Getting hospitalized is stressful enough; finding out later your claim was denied or reduced adds insult to injury. One common justification given by insurers for why they won’t pay more is a clause that’s commonly referred to as “reasonable and customary” — it’s even enshrined in the past tenses of both those words — which sounds all kinds of technical but carries very real financial implications for policyholders. We help people & organisations understand how policy wordings, billing and insurer practices work every day at Centrico Insurance Repository Limited (CIRL).

What insurance companies mean by ‘reasonable and customary’

Insurers use the term to compare billed amounts with internal or third-party benchmarks for similar treatments in a given city or category of hospital. If your bill exceeds the insurer’s benchmark, it may cap how much it pays at the benchmark level. For instance, if a hospital bills ₹80,000 for a procedure that your insurance company thinks is customary at ₹60,000, it might pay only ₹60,000 – and you are on the hook for the rest.

That result often seems unjust because there is no universally transparent reference price, hospitals charge differently depending on their infrastructure and workforce specialization, and patients hardly call the shots when it comes to billing in an emergency. The result: many policyholders are suddenly exposed to surprise out of pocket payments for care that was necessary and medically appropriate.

A health insurance buying checklist you need to employ

When considering plans, refer to this brief checklist to minimize surprises down the line. We focus on documentation and clarity – the things that count when claims are adjudicated.

  • Make sure that you also read the policy sub-limits and exclusions

Blame it on the fine print: Room rent capping, ICU charge limits, surgery package caps day care procedure limits and consumables are among the items to look for. Sub-limits are the No. 1 cause of surprise shortfalls.

  • Verify the list of network hospitals and their reimbursement rules.

If you are a cashless treatment preference, make sure to check the hospitals enrolled with your insurer. If you opt for an out-of-network hospital, make sure to verify the reimbursement insurance.

  • Understand co-payments and deductibles

Understand whether the plan uses co-payment percentages or fixed amounts, and how they are applied — one time, per hospitalisation or year.

  • Compare pricing benchmarks where available

If a health insurer offers a list of rates for common procedures, or what is called a price matrix, compare those numbers with what you’d expect to pay at the hospitals where you would most likely be treated. This is a critical step in any comparison of health insurance policies.

  • Confirm portability and renewal conditions

Lifetime renewability is a feature on most but not all individual health insurance plans, and you should check waiting period resets when switching insurers.

  • Confirm and trust coverage for you most common medical procedures and pre-existing conditions

Look out for waiting periods and specified limits on chronic illnesses and major surgeries.

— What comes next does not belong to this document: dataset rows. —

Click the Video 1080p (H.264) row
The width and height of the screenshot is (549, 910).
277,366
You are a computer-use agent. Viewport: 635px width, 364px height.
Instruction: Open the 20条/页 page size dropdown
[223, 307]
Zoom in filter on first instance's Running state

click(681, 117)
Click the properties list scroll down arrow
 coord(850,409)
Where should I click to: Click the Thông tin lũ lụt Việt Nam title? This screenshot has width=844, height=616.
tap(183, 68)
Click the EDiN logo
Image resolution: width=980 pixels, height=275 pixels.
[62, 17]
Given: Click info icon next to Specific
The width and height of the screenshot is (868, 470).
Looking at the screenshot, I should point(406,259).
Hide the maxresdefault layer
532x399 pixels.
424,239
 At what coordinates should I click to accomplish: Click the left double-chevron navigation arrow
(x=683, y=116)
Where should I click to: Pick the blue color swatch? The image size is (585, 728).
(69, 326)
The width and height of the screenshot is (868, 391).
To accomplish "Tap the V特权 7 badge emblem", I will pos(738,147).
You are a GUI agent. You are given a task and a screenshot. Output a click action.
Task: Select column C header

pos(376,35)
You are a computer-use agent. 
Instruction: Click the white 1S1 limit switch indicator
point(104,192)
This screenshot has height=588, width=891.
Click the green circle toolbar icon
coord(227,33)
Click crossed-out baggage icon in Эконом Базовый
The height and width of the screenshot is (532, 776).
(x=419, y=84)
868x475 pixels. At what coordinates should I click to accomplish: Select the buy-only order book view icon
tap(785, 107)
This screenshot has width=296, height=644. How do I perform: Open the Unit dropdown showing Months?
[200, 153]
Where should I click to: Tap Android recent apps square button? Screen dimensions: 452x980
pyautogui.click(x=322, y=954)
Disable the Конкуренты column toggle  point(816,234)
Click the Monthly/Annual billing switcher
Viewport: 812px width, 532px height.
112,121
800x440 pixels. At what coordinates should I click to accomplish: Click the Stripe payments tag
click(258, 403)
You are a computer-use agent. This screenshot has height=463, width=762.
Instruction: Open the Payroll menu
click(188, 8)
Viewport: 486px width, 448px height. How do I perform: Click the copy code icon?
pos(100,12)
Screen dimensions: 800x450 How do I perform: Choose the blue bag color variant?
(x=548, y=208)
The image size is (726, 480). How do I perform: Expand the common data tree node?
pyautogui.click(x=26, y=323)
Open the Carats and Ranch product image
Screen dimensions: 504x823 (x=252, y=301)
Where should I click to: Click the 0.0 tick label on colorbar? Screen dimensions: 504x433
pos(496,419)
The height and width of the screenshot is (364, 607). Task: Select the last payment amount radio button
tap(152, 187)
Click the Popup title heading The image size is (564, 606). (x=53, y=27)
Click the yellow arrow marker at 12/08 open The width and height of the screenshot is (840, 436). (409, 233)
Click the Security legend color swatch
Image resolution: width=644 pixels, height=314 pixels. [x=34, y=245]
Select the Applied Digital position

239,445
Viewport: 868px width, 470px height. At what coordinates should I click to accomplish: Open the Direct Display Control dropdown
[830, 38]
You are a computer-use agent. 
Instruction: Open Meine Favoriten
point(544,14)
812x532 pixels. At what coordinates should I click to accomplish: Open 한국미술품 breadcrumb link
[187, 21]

  • Check the Redress and escalation procedure

This should include deadlines for the insurer to respond, and the process involved in escalating your complaint e.g. to grievance officers or the Ombudsman. Save your contacts in your records.

  • Comparison of Affordability and Premium Payments

Compare premiums versus monthly, and options for premium payments. Learn how missed payments impact your coverage and whether there are grace periods.

  • Verify access to your online policy and account

Check if you can manage your insurance policy online – being able to view and submit claims or checking status as it happens will cut any red tape when time is of the essence.

  • Document everything

Maintain electronic copies (PDFs) of these policy wordings, endorsements, previous claim correspondence and Premium payment receipt for Health insurance.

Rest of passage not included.